Terry Reedy writes:
As far as I noticed, Ethan did not explain why he was extracting single bytes and comparing to a constant, so it is hard to know if he was even using them properly.
It doesn't really matter whether Ethan is using them properly. It's clear there are such uses, though I don't know how important they are, so we may as well assume Ethan's is one such.
Japanese mail is transmitted via SMTP, and the control function "hello" is still spelled "EHLO" in Japanese mail.
I am not familiar with that control function, but if it is part of the SMTP protocol, it has nothing to do with the language of the payload.
Precisely my point. Therefore a payload represented as bytes should be treated as *uninterpreted* bytes, except where interpretations are defined for those bytes. This works for SMTP, because RFC 822 *deliberately* specifies headers to be encoded in ASCII (not "ASCII-compatible") in order that the payload (header) manipulations specified by RFC 821 and friends be guaranteed correct. Nevertheless, people frequently request mail processing features that require manipulations of MIME part bodies and even plain RFC 822 message bodies. These cannot be guaranteed correct unless done by decoding and reencoding, but bytes-oriented manipulations generally "work" in monolingual contexts (or seem to, and any problems can always be blamed on MS Outlook). There are several such features that come up over and over again on Mailman lists and sometimes in the Python Email SIG, and I'm sure the same is true for web protocols.

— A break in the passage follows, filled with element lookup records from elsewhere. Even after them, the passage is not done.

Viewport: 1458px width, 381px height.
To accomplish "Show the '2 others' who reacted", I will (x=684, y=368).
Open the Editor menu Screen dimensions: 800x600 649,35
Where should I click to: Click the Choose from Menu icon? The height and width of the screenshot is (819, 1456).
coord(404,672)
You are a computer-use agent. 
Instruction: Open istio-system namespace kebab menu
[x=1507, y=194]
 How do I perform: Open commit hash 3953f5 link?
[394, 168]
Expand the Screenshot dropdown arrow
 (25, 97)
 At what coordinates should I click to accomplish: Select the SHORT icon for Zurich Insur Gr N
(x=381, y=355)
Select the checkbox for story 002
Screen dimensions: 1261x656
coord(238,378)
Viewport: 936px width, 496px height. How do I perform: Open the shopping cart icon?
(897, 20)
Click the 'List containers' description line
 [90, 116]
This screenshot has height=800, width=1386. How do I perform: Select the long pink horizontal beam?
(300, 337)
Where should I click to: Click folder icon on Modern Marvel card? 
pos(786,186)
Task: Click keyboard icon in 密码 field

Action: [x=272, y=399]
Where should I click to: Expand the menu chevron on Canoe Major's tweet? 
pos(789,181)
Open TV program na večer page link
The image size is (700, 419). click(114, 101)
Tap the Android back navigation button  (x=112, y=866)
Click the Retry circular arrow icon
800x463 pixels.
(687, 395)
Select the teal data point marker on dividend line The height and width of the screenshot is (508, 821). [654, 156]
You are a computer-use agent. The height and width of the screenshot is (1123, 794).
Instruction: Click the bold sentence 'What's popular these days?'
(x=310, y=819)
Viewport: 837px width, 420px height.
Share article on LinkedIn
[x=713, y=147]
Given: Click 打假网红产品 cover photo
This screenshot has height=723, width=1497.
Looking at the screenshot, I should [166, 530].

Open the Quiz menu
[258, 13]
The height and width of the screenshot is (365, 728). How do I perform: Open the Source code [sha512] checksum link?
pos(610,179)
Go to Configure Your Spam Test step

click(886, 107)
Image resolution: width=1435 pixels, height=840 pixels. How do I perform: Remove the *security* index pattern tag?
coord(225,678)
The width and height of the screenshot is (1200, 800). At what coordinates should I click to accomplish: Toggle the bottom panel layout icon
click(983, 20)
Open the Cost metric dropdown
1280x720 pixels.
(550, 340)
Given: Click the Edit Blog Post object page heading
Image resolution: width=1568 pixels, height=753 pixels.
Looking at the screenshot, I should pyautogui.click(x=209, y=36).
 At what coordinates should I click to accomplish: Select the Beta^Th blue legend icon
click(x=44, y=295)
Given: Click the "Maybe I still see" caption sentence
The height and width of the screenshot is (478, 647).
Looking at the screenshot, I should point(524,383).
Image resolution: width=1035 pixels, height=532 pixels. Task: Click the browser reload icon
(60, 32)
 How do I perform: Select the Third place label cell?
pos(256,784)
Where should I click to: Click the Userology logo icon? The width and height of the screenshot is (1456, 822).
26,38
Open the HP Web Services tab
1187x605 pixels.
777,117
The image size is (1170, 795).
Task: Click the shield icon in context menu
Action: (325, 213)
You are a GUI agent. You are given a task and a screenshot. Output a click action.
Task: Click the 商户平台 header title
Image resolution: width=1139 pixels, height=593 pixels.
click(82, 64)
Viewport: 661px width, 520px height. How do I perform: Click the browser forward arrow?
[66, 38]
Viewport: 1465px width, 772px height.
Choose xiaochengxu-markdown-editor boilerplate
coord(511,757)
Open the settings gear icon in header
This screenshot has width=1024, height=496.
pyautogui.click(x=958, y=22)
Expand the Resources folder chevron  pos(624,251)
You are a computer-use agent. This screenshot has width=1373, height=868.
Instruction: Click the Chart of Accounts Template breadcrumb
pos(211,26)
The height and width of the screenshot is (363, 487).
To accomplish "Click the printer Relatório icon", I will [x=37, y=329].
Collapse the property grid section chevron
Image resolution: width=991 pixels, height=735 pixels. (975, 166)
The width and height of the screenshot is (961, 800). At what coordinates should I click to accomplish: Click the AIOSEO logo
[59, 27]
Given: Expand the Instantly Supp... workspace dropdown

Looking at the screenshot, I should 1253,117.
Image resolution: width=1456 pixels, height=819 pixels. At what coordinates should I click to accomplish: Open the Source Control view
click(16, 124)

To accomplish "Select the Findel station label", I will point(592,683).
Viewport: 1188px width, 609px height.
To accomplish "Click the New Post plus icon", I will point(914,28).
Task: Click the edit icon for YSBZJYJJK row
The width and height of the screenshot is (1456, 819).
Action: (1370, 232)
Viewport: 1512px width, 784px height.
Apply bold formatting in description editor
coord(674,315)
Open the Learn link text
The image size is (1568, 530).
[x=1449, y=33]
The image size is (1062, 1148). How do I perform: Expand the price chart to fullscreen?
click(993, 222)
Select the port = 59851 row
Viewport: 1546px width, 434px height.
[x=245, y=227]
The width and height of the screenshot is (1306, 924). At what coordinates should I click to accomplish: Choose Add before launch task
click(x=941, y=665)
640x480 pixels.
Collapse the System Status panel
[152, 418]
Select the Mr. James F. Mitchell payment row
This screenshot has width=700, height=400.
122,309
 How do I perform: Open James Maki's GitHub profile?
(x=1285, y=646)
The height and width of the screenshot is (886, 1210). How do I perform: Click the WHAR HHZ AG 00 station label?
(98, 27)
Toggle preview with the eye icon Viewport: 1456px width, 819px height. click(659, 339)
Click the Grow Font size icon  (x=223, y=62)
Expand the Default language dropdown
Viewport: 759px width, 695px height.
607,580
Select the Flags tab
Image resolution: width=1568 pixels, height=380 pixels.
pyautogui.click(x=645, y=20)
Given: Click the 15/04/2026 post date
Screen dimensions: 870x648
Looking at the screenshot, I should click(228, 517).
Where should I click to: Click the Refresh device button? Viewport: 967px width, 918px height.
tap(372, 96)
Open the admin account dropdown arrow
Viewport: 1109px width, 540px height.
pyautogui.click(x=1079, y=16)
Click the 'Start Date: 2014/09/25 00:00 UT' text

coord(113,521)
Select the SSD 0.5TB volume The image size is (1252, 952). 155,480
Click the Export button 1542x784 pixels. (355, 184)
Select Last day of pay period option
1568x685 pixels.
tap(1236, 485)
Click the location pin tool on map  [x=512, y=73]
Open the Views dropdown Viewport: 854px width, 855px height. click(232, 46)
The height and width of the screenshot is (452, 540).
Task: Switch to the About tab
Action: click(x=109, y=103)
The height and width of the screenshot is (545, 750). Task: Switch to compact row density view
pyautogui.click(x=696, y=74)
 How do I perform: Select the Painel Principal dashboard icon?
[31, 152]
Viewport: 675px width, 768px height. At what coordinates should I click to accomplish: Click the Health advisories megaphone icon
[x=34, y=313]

Farsi web pages are formatted by HTML, and the control function "new line" is spelled "<BR>" in Farsi, of course.
When writing the html *text* body, sure. But I presume browsers decode encoded bytes to unicode *before* parsing the text. If so, it does not really matter that '<br>' gets encoded to b'<br>'.
HTML is not exclusively processed by browsers. It is often processed by servers and middleware that don't know they're speaking HTML, and according to several experts' testimony, they're in a freakin' hurry to push bytes out the door, there's no time for Unicode (decoding and encoding, OMG how inefficient!) Such developers want to write their libraries using bytes *and* literals that can be used both for binary protocols and for text protocols (urlparse seems to be the canonical example). The convenience of using bytes in a string-like way (eg, the b'' literal) in manipulating many binary protocols is clear. That convenience is just as great for people who are at substantial risk of mojibake if bytes are used to do text manipulations on the encoded form, as well as for people who face little risk (eg, those who use only American English). The question is how far to go with polymorphism, etc. I think that Nick's urlparse work gets the balance about right, and see only danger in more stringlike bytes (eg, by returning b'b' for b'bytes'[0]). OTOH, there are some changes that might be useful but seem very low-risk, such as a c'b' literal that means 98, not b'b'.